In the poem Owen makes use of using powerful language. In the third stanza when Owen describes about how a team mate is put onto a wagon, he doesn’t just use ‘placed’ he uses ‘Flung.’ This has a huge impact as it describes that once they have been attacked by the gas, that they are careless and routine, like discarding the rubbish that one has no further use for.. Owen also uses in the first stanza that they ‘cursed’ their way through sludge. This has an impact on the reader as it describes that they have bad language and swearing all the way through their walks and battles. Also in the first stanza he uses ‘trudge’ this means they walked laboriously or wearily along or over. Instead of using ‘trudge’ Owen could of simply put ‘walk’ but putting walk wouldn’t have the same effect as trudge. As trudge is more descriptive and imagative than ‘walk’ it describes that they had to walk for long period of time without stopping, and from trudge it gets the reader to imagine heavy footsteps underground in mud it helps to build the mood at the start of the poem before the drama of the attack. It creates a sense of pity also by show how sad and lacking in youthful sprint the ‘boys’ were.
Wilfred Owen likes to use a lot of rhyme in his poem, I noticed this as at the end of each line there was a word that would link to a word two lines down. For example – Sludge, Trudge, boots, hoots. This has an impact as at the end of the line it doesn’t just stop it links to something else further down in the poem. The rhyming pattern throughout the poem is ABAB.

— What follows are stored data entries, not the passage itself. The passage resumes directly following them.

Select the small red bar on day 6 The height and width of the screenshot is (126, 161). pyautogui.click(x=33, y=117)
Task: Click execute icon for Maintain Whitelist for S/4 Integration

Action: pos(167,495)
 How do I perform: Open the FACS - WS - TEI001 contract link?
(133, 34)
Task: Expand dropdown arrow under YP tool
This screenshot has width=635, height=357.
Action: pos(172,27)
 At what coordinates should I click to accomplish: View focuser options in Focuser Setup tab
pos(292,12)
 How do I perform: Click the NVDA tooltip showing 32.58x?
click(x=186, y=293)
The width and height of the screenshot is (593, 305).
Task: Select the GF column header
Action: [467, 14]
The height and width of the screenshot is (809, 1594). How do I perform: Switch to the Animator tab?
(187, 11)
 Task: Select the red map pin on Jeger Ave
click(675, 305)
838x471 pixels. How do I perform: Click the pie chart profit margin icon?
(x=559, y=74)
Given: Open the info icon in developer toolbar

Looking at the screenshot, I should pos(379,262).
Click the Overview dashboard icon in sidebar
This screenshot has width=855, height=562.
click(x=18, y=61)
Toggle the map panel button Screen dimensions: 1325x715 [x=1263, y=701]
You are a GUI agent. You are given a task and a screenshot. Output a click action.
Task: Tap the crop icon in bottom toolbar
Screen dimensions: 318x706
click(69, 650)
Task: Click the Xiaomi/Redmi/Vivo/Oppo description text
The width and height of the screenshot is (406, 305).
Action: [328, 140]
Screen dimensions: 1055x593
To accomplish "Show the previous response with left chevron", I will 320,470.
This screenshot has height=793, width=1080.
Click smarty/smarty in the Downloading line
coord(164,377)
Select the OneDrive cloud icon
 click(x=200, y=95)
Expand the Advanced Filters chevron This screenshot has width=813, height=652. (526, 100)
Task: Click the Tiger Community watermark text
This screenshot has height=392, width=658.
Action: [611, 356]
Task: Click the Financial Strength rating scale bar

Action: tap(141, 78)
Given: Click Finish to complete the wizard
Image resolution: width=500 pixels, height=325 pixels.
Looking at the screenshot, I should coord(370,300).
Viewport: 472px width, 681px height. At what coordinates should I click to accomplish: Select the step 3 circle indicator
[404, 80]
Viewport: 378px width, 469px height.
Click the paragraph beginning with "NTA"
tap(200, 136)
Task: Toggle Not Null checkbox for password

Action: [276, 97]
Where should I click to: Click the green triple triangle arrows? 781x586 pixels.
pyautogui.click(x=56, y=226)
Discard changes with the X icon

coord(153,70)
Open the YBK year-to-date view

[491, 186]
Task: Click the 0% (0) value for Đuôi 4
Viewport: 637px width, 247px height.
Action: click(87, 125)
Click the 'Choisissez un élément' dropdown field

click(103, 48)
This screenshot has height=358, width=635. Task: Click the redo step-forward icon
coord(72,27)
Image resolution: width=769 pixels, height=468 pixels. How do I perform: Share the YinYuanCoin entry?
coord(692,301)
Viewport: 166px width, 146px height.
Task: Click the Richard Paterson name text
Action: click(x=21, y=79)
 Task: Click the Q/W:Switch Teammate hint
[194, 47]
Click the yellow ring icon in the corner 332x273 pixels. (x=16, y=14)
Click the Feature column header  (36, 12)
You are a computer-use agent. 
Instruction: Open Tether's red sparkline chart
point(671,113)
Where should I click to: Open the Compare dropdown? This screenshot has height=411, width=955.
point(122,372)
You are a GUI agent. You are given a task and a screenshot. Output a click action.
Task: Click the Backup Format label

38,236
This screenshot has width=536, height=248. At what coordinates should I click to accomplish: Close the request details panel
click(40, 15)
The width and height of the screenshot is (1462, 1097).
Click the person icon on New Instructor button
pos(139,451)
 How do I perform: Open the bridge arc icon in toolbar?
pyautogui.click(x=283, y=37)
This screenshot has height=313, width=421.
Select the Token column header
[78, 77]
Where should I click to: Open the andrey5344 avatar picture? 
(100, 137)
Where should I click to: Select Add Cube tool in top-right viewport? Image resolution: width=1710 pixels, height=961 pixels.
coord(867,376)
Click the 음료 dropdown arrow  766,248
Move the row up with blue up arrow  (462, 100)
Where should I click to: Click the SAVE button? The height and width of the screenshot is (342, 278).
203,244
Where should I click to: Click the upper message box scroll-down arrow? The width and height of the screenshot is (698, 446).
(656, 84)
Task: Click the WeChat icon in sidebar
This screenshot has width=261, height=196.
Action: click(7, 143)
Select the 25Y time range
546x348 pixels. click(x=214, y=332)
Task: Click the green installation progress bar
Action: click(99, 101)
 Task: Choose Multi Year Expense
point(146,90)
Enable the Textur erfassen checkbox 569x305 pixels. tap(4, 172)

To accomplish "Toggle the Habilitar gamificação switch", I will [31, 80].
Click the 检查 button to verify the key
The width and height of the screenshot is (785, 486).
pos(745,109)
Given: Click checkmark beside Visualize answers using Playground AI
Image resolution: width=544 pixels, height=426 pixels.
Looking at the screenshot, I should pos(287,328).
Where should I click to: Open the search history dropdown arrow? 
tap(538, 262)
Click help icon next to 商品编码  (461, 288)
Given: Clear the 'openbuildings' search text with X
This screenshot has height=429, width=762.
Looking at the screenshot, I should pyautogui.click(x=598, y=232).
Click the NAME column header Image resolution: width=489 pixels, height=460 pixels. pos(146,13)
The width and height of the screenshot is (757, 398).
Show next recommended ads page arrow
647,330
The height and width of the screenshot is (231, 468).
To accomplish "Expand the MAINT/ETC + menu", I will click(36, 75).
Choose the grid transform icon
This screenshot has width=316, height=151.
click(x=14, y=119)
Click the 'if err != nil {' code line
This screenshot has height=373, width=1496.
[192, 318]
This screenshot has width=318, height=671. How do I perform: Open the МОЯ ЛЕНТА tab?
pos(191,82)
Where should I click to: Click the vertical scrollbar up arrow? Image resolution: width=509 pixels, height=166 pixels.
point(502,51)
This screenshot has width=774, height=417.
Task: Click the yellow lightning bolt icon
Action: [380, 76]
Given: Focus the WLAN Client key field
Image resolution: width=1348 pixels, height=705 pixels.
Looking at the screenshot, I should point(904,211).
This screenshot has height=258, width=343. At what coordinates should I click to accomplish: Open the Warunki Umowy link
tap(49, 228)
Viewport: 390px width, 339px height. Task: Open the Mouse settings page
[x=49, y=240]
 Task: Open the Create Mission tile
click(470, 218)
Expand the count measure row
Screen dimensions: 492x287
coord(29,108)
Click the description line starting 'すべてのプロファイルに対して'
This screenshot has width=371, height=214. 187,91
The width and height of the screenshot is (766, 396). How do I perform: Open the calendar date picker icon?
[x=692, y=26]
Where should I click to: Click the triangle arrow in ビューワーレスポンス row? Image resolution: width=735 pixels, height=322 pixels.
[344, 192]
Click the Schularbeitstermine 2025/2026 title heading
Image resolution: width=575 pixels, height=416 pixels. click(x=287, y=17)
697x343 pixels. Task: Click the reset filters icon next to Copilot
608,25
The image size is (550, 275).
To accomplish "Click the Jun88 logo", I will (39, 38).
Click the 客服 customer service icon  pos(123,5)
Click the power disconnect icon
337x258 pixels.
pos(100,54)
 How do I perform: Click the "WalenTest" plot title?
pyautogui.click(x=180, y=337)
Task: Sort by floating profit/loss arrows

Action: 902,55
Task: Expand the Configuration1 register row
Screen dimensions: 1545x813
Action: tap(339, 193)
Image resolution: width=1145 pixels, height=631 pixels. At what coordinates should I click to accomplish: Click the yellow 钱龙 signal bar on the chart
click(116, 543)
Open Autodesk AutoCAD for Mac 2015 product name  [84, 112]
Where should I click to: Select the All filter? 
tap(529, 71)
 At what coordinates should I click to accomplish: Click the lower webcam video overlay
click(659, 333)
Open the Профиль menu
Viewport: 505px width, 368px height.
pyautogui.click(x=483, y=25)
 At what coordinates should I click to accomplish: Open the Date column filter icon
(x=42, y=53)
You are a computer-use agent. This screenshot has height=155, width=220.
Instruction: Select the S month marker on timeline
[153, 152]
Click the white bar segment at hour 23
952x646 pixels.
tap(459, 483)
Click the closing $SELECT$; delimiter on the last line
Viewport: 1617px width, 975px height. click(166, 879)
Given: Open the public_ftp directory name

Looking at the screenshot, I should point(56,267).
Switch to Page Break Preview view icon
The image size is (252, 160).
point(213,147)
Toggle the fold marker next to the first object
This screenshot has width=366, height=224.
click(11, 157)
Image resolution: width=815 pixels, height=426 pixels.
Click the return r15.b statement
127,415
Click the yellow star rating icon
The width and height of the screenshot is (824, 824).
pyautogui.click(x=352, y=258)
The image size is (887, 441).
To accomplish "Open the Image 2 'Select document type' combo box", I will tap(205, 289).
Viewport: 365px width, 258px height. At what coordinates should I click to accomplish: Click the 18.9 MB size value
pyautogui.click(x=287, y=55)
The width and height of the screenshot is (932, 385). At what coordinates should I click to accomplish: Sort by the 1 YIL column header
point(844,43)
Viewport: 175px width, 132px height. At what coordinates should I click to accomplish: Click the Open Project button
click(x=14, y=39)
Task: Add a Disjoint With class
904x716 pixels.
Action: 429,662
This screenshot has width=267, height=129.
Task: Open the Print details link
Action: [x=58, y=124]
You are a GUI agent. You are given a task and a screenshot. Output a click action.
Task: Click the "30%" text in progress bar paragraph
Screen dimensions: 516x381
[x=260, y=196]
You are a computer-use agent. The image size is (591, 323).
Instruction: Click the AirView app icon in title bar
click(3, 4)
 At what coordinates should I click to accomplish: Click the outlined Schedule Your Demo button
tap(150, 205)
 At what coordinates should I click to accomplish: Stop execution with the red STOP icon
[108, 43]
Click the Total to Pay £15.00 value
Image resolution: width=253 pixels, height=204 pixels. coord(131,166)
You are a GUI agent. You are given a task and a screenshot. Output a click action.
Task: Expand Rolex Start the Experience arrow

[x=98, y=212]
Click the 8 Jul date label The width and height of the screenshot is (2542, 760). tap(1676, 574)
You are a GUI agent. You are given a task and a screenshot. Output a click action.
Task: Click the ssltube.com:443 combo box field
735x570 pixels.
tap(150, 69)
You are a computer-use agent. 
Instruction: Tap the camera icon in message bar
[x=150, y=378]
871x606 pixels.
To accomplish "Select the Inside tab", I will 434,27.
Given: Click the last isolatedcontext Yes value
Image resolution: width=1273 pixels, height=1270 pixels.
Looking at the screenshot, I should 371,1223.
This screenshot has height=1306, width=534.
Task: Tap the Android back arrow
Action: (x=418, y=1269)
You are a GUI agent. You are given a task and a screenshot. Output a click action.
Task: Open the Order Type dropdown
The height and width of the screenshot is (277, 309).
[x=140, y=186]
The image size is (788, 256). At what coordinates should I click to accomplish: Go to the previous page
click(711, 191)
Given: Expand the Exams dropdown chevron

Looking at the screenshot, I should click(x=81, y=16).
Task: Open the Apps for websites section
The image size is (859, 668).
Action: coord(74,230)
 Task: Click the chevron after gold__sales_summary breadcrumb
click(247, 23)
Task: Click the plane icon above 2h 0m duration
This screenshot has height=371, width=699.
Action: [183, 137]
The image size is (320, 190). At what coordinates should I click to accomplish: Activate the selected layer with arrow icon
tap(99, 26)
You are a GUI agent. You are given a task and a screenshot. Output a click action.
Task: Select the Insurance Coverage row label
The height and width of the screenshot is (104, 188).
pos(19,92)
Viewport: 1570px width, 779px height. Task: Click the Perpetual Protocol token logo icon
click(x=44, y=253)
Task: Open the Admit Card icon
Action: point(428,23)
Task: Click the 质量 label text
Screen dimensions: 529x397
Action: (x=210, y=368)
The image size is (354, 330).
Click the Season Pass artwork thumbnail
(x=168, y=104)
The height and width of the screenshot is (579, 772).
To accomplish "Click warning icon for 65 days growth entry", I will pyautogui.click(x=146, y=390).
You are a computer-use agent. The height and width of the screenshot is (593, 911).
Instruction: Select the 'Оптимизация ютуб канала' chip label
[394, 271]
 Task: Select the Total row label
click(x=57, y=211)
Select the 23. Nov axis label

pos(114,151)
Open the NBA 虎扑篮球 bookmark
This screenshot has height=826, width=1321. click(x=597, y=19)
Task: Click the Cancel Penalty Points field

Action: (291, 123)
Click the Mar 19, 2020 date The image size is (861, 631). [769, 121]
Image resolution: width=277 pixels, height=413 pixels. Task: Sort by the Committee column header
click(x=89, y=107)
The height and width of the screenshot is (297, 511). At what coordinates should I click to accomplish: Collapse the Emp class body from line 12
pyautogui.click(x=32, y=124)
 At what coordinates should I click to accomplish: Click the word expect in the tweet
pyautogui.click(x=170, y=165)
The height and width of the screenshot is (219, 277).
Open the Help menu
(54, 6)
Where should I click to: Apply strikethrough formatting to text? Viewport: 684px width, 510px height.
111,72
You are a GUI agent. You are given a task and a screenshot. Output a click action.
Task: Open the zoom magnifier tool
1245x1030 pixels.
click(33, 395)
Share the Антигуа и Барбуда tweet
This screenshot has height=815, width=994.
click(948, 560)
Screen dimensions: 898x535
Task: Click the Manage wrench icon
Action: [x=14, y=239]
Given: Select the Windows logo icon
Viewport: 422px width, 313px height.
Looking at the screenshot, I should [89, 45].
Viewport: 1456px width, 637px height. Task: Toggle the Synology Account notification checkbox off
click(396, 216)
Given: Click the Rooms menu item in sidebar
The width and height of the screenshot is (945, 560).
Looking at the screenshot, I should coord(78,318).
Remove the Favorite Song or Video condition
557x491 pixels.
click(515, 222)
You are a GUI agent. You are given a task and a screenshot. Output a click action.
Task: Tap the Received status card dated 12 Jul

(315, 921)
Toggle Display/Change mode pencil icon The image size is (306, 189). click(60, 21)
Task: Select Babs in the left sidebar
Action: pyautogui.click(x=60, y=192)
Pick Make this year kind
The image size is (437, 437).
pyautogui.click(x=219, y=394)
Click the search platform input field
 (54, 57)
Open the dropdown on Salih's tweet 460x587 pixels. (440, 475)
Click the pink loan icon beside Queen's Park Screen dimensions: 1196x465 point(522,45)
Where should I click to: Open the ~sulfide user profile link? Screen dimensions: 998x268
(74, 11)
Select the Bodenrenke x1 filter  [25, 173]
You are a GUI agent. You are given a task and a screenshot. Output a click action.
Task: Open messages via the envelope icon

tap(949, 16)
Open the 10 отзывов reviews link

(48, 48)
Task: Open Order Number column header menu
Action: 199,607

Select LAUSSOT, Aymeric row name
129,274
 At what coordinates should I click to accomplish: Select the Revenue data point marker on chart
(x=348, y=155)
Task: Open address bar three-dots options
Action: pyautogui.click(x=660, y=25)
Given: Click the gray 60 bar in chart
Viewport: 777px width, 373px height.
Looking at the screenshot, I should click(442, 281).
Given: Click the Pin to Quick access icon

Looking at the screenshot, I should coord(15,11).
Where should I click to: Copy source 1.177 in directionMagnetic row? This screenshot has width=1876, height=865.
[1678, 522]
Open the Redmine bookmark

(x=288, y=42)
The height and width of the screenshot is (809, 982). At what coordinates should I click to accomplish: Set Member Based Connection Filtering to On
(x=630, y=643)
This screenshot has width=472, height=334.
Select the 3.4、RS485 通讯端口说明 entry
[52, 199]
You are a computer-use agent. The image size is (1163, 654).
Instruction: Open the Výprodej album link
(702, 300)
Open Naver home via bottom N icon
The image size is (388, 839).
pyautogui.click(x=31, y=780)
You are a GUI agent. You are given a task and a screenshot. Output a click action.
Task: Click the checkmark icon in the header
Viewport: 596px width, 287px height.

Throughout the poem Owen likes to use lots of dramatic devices. In the first stanza Owen starts by saying ‘coughing like hags’ the uses of the words hags makes the reader feel that they sound like old women or a witch. This has the effect that he makes them seem like there old men instead of young fit men. Later in the stanza Owen says that they are ‘drunk with fatigue.’ By using fatigue it makes the reader feel that they never got any rest as, fatigue means weariness from bodily or mental exertion. This makes the reader feel that they were badly done to. In the second stanza Owen uses the word ‘ecstasy.’ By saying ecstasy it suddenly contradicts the fact that they were drunk with fatigue as it means a rush of adrenaline, a matter of urgency gave them their lives. In the last stanza Owen talks about the ‘corrupted lungs.’ This has a impact as it makes the reader put themselves in this man’s shoes that is going through the process of this gas damaging his whole body. When linked to his powerlessness this creates the strong effect of remorse on the reader.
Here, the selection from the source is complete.